Segment Open
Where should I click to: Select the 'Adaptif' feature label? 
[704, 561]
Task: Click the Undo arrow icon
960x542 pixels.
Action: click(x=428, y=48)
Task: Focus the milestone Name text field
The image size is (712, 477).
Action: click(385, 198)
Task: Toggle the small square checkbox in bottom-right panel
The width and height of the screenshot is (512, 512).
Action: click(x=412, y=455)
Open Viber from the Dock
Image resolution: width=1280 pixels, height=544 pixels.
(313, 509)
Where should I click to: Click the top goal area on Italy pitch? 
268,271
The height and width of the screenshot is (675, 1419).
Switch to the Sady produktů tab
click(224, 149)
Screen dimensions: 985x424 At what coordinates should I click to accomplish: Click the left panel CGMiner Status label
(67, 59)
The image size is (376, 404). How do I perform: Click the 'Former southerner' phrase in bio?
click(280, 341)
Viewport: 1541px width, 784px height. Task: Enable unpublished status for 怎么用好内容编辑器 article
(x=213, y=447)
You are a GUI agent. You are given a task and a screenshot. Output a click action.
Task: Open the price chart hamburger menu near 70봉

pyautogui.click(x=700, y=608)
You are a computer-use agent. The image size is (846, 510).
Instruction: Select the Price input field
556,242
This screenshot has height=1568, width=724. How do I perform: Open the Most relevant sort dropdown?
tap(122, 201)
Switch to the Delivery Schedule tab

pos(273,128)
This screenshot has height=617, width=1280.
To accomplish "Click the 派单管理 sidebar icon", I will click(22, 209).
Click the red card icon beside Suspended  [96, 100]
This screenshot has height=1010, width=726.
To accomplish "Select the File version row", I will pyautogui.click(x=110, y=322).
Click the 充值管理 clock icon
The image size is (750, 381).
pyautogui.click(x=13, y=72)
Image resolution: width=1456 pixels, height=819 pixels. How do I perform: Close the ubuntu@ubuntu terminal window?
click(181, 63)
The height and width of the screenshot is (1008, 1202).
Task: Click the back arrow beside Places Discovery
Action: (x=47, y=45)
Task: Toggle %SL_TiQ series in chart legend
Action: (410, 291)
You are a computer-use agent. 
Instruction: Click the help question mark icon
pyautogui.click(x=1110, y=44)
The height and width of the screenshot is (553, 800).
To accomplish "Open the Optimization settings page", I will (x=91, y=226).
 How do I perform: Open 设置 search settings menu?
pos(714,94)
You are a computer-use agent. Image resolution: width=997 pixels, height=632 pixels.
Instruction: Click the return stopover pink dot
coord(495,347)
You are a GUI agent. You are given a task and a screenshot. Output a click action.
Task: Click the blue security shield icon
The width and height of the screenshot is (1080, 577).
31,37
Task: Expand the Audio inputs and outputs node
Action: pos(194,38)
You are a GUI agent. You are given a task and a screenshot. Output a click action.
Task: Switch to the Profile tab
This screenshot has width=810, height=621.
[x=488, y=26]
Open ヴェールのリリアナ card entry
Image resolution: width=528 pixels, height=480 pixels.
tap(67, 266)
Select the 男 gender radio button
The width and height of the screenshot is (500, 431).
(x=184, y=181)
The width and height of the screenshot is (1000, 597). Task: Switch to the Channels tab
Segment Closed
(Problem details) If the string "computer" appears in a line of the data above, that line counts. State how many such lines there are and nothing more.

(Exercise solution) 3